* [Task instructions]:
From the entries that follow, copy exactly the lines beginning at the line holding "Check the Portal" and continuing through the line holding "Task: Open location".
Records supplied Block Start
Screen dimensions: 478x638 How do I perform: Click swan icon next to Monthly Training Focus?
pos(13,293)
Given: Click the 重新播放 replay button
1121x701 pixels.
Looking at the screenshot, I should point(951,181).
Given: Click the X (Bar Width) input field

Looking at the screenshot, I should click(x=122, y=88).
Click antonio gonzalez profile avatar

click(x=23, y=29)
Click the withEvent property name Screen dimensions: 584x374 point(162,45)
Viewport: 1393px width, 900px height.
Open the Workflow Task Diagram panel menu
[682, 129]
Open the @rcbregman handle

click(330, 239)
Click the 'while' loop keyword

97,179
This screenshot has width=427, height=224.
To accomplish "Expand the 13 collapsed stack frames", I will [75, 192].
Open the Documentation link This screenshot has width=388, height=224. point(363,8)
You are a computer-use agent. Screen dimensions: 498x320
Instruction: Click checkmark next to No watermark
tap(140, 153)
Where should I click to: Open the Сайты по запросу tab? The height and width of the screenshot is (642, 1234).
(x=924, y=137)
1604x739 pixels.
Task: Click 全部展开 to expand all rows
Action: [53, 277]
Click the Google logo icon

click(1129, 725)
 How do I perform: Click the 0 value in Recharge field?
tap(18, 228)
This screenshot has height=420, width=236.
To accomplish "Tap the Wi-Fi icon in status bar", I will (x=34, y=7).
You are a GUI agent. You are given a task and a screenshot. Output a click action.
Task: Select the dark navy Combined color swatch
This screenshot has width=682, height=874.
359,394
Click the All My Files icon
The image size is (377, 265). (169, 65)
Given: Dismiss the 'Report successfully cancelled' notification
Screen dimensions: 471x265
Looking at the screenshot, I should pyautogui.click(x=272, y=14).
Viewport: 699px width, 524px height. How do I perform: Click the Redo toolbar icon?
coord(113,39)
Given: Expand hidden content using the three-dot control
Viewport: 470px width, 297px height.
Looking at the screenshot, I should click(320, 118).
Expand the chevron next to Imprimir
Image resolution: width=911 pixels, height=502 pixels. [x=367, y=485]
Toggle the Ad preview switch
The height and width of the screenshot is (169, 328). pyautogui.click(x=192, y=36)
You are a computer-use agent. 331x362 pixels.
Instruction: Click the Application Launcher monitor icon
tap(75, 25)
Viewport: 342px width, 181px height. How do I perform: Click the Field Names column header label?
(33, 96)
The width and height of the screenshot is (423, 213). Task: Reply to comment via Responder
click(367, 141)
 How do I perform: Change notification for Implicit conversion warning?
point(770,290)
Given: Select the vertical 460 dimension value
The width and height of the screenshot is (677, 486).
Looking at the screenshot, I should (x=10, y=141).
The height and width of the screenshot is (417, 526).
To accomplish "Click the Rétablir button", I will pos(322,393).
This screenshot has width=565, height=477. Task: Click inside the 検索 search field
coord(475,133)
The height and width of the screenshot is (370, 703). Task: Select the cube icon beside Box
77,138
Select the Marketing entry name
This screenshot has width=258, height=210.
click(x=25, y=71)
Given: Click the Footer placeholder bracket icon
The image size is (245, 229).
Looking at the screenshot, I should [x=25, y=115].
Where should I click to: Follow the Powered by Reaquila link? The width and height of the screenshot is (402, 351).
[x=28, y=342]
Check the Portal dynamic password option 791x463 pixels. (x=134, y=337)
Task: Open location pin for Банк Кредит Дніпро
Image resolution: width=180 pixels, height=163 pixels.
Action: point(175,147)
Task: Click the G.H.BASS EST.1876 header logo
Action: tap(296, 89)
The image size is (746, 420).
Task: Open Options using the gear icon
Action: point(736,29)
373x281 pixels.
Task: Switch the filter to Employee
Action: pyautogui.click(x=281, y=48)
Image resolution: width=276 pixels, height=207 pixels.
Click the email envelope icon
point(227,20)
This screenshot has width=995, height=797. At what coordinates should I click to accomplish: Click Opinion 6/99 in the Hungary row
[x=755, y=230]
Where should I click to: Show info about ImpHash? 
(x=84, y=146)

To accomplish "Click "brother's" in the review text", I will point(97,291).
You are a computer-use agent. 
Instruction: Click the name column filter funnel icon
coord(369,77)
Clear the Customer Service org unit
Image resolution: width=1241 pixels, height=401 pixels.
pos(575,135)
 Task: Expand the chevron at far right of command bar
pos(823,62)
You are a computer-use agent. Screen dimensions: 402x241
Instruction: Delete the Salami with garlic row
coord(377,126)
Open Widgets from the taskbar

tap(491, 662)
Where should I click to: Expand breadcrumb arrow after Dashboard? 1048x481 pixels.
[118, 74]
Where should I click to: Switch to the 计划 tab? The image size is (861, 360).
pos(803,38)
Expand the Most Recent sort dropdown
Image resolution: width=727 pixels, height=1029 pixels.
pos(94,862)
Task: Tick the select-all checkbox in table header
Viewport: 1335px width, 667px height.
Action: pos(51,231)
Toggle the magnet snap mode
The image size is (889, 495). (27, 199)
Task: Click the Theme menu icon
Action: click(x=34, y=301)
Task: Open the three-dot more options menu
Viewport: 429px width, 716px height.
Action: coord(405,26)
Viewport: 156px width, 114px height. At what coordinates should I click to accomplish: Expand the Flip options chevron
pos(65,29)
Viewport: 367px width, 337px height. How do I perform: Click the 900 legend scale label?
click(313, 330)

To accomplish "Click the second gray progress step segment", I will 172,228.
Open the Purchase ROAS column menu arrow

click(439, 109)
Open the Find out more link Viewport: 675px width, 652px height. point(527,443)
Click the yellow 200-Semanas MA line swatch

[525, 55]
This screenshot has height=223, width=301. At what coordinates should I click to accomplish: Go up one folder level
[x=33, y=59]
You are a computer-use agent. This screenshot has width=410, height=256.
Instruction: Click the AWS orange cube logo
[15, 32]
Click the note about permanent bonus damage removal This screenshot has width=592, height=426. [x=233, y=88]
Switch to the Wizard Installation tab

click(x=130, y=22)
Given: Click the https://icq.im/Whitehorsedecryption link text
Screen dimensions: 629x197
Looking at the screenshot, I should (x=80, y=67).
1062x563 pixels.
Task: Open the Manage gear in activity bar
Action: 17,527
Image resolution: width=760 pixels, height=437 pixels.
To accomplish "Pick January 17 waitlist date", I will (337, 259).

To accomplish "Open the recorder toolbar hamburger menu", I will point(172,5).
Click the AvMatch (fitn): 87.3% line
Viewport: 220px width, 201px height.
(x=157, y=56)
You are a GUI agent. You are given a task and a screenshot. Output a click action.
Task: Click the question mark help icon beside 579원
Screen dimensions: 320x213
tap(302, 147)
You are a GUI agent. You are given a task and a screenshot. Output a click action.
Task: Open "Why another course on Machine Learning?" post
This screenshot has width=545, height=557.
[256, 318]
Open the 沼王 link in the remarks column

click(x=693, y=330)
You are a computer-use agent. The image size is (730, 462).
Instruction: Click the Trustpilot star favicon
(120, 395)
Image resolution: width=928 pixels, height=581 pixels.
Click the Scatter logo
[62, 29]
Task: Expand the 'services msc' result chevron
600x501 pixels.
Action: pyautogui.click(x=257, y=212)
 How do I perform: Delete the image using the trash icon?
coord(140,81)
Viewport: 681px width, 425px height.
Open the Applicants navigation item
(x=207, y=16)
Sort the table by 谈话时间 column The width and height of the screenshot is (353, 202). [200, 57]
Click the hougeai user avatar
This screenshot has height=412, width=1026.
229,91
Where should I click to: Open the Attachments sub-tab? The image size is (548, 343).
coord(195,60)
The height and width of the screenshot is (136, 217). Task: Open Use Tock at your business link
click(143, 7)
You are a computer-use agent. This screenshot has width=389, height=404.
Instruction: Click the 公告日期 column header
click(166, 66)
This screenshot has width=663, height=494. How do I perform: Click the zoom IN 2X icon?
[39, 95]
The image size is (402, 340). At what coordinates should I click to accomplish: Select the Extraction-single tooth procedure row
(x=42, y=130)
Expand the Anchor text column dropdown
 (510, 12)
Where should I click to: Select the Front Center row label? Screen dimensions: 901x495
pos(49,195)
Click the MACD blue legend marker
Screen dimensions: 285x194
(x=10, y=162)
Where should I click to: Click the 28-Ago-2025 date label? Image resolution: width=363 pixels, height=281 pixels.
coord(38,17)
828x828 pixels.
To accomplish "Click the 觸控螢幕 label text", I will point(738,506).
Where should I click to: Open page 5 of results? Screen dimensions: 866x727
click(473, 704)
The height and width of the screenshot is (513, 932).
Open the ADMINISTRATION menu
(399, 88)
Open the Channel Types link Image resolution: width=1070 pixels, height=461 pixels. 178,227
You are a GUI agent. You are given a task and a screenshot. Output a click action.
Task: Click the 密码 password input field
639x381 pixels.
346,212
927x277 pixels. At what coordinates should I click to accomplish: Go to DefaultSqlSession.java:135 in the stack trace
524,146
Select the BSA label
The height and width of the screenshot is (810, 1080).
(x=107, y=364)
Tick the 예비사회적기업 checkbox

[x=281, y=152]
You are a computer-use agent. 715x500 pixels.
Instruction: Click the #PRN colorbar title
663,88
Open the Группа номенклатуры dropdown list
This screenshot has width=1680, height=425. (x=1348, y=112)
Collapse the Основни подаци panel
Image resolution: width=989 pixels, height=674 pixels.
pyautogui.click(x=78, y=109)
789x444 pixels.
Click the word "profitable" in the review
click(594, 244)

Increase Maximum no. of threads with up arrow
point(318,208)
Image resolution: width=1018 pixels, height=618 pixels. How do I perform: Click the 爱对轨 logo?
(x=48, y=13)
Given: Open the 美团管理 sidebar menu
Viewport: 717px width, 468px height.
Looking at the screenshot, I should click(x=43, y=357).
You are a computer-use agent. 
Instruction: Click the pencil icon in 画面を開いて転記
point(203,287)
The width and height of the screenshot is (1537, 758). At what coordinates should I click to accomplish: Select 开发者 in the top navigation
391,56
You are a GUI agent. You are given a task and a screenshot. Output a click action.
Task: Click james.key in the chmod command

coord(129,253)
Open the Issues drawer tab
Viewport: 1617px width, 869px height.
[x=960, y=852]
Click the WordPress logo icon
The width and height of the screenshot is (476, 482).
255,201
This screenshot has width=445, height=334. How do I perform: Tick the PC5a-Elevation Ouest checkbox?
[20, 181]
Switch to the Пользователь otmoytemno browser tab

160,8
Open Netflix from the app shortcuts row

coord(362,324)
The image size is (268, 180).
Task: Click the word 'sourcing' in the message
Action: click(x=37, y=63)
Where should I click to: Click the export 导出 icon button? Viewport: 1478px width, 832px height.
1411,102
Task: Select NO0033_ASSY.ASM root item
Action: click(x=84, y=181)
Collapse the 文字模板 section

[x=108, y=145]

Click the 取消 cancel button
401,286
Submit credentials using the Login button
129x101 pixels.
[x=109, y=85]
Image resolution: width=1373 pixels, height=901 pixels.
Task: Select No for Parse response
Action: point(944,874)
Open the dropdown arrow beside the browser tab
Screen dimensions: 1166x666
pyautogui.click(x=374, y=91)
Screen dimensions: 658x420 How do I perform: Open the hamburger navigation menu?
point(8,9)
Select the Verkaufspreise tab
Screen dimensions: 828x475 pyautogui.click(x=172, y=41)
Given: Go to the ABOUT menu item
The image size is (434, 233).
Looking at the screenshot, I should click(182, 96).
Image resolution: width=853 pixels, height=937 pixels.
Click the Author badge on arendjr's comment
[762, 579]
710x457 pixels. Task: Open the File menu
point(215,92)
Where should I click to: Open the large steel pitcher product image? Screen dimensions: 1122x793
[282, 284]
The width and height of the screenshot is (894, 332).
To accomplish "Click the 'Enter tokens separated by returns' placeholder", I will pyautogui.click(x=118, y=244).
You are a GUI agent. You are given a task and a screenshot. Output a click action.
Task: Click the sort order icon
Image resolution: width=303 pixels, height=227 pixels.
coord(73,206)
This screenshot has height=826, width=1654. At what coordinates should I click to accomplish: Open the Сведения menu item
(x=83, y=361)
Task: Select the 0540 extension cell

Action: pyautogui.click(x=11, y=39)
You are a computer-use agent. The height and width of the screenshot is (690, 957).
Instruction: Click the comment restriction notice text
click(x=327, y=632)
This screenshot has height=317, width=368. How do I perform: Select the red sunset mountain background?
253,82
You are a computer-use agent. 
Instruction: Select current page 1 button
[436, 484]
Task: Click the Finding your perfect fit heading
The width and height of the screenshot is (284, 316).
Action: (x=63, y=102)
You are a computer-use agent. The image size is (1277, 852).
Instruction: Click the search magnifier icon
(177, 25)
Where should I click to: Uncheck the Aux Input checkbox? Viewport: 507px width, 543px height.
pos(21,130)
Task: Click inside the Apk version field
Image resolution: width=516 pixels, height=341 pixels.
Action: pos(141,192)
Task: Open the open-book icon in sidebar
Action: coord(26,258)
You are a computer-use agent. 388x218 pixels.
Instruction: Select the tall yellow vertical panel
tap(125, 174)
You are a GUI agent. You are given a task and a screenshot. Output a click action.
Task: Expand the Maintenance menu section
Records supplied Block End
* [Answer space]:
Check the Portal dynamic password option 791x463 pixels. (x=134, y=337)
Task: Open location pin for Банк Кредит Дніпро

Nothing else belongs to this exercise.